“We’re here on a date.”
“We’re here on a family outing.”
“My cousin is in town so we brought her here for a night out… Why are you here?”
Me: “Oh, I’m here for a class.”
I was having this conversation with people I met in the audience while waiting for the show to start.
I thought I was just going to see The Maltese Falcon, a famous “film noir”: a popular product of Hollywood’s “Golden Age,” but I experienced so much more. I walked into a room decked out in velvet curtains, gold ornaments, chandeliers, a calliaphone (a riverboat instrument, from the early 1900s), a Bosendorfer grand piano, and the Mighty Wurlitzer—more on what that is in a minute.
The LMU assignment that landed me in just such a place was part of a semester-long cultural immersion project for my course called “Imagining Los Angeles.” The course itself is a historical, social, political, and urban infrastructural look at Los Angeles as it was, is now, and may be in the future. Oh, and it is also a photography class. Oh, and we also take field trips to the nooks and crannies of Los Angeles that tourists might miss on their beeline to the mythical land called “Hollywood”— like walking up and down Echo Park’s network of stairways that served as shortcuts for residents of the hillside neighborhood in the early 1900s before the automobile.
So…the Mighty Wurlitzer.
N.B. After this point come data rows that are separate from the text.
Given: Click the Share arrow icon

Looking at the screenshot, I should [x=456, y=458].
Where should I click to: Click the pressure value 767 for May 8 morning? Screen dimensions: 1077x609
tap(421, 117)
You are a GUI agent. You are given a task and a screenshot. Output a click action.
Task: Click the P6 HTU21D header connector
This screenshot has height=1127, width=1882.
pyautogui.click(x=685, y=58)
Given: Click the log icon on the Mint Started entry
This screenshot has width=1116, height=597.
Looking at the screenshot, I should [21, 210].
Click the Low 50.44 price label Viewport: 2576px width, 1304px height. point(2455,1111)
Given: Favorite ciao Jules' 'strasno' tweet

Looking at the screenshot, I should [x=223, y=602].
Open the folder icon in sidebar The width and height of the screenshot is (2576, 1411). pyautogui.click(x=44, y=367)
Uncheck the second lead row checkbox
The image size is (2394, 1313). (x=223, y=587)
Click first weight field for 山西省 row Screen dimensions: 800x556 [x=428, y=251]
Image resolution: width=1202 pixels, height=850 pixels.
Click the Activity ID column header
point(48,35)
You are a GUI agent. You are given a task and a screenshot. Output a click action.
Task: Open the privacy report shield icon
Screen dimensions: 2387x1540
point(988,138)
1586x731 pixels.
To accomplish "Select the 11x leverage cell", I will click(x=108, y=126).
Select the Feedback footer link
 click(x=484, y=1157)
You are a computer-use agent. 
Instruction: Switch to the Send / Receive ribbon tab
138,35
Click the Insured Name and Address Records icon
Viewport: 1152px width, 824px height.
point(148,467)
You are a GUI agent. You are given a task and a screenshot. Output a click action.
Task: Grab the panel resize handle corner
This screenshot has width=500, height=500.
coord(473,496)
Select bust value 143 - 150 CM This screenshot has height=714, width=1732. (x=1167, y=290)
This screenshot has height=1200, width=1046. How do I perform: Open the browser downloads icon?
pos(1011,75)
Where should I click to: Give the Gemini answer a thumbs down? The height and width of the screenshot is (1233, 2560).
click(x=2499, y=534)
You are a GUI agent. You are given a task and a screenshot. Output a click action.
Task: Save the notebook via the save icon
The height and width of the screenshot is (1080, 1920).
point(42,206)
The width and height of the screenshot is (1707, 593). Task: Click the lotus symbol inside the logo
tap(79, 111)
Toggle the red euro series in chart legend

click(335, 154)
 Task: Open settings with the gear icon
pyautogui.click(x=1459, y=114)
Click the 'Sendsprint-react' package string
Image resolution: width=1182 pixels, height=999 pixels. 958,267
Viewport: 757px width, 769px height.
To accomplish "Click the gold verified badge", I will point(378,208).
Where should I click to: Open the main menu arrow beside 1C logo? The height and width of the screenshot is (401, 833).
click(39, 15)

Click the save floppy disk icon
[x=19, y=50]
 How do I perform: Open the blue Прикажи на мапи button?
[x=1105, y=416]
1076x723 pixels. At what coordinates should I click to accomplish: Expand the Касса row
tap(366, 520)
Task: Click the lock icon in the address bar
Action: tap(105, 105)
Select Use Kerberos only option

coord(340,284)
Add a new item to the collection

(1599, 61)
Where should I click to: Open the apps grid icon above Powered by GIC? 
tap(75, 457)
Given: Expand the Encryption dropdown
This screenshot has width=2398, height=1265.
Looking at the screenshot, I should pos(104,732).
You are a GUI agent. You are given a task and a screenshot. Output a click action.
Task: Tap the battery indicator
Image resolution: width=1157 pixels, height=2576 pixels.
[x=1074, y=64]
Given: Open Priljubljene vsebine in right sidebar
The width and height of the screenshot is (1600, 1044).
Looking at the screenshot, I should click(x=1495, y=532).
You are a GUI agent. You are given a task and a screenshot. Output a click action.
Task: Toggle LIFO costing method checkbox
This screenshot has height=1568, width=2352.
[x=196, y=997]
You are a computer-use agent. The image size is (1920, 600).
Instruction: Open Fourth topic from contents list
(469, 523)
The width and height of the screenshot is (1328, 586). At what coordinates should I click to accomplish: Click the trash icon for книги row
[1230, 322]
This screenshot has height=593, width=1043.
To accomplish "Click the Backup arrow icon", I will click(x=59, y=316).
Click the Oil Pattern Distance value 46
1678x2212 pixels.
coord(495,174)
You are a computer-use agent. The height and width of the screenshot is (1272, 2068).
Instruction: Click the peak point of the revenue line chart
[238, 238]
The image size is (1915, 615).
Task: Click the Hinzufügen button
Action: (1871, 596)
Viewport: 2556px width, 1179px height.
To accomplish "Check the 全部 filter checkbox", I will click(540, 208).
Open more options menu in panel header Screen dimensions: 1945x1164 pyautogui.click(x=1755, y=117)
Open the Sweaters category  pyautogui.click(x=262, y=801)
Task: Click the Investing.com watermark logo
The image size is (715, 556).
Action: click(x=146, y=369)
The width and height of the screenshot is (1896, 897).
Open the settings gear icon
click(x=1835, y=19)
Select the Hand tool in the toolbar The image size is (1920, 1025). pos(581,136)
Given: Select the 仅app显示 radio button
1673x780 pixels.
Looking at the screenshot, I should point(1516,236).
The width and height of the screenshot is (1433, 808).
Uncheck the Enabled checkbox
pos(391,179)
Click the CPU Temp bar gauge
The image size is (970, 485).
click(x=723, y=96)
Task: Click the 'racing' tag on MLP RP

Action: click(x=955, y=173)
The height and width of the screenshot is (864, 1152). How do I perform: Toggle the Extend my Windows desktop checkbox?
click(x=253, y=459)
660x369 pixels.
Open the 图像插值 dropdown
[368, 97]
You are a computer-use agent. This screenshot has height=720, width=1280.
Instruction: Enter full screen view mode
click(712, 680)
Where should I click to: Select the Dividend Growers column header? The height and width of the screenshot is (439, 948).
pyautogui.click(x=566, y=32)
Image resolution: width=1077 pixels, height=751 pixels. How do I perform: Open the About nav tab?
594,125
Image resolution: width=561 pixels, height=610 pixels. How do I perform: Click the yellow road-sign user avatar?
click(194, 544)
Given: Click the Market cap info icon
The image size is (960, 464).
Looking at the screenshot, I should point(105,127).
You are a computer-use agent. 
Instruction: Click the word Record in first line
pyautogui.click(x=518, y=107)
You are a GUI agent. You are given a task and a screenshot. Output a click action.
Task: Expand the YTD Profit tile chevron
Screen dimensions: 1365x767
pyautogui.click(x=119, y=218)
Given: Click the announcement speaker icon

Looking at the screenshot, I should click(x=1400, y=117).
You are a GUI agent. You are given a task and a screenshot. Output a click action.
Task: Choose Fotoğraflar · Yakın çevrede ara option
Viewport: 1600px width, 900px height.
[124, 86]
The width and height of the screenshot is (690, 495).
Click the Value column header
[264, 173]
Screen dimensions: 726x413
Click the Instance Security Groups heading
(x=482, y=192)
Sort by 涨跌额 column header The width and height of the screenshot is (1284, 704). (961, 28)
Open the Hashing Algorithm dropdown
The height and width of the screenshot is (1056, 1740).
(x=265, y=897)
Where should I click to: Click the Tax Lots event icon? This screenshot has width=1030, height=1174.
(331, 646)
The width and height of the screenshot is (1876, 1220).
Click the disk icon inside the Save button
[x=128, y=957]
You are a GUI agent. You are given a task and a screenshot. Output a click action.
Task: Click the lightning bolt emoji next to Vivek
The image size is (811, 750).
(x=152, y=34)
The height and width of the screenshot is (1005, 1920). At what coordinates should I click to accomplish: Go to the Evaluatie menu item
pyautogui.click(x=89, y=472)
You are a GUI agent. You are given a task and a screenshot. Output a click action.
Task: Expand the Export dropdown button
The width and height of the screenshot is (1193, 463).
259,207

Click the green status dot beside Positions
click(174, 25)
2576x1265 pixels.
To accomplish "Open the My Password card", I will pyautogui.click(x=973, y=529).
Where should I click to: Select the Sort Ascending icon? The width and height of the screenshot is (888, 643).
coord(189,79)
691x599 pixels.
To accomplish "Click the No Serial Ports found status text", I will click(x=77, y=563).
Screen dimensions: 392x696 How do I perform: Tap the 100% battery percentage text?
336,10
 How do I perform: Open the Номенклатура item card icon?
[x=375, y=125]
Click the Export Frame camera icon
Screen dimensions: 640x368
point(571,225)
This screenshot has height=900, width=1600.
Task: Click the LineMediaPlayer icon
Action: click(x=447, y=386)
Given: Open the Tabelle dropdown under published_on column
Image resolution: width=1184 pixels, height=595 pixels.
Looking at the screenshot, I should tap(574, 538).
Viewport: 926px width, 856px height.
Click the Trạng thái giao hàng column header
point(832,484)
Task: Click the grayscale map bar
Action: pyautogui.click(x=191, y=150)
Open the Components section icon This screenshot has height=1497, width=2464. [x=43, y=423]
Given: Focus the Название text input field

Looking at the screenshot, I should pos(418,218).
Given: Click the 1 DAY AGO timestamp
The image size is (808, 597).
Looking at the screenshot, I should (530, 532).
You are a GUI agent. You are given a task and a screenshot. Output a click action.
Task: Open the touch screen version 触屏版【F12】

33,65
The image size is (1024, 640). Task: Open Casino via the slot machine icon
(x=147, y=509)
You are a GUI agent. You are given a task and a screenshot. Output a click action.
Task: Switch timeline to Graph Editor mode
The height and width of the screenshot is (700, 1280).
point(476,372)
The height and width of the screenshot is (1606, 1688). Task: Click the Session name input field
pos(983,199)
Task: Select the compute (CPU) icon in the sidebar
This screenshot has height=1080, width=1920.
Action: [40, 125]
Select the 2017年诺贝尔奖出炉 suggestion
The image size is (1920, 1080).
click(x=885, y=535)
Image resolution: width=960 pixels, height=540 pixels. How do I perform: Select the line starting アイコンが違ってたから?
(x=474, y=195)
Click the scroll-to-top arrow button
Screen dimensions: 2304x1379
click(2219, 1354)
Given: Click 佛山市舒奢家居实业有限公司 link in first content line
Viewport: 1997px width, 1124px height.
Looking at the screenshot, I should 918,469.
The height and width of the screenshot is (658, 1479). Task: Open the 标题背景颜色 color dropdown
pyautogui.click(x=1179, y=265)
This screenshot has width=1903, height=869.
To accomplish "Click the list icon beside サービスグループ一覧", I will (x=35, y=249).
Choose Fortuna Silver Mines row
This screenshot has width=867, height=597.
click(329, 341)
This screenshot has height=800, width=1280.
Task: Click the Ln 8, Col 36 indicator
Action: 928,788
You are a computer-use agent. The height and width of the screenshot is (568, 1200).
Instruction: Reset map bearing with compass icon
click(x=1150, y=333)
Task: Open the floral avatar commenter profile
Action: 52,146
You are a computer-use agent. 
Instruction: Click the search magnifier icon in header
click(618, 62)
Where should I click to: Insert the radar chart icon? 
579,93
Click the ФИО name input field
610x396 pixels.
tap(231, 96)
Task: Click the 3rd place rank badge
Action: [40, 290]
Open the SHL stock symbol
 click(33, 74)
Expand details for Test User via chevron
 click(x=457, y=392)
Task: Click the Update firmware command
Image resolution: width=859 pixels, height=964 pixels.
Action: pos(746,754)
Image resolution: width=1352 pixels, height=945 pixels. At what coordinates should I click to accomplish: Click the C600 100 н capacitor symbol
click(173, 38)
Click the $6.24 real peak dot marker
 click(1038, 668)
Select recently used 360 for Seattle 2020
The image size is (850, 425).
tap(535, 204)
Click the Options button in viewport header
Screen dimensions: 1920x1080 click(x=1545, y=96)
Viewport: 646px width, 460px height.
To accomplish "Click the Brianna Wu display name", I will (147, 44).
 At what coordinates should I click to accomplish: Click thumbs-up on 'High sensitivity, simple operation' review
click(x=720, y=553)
It’s a massive 1925 wind-powered pipe organ, with instruments ranging from a xylophone small enough for a baby to play on to 16-foot-tall pipes. So, as I said, I thought I was only coming to see The Maltese Falcon, but to my surprise, I also got to listen to songs played on the calliaphone and the grand piano, see the Mighty Wurtzler in action, participate in audience sing-a-long to popular songs from the 1920s and 1930s, and watch a silent film called The Cock-eyed Family.
Then after all that, the Old Town Music Hall staff finally screened The Maltese Falcon. It was, as the owner of the place defined it, “an experience like going to the movies in the 1930s.” Well, that night, I not only took a step back in time and got a three hour show for less than the price of going to the movies today, but I sang, I laughed, and I experienced first-hand, a cultural pastime now long forgotten.
My learning extends beyond a white board, a textbook, and a lecture. At LMU, I’m getting an education and not just a degree.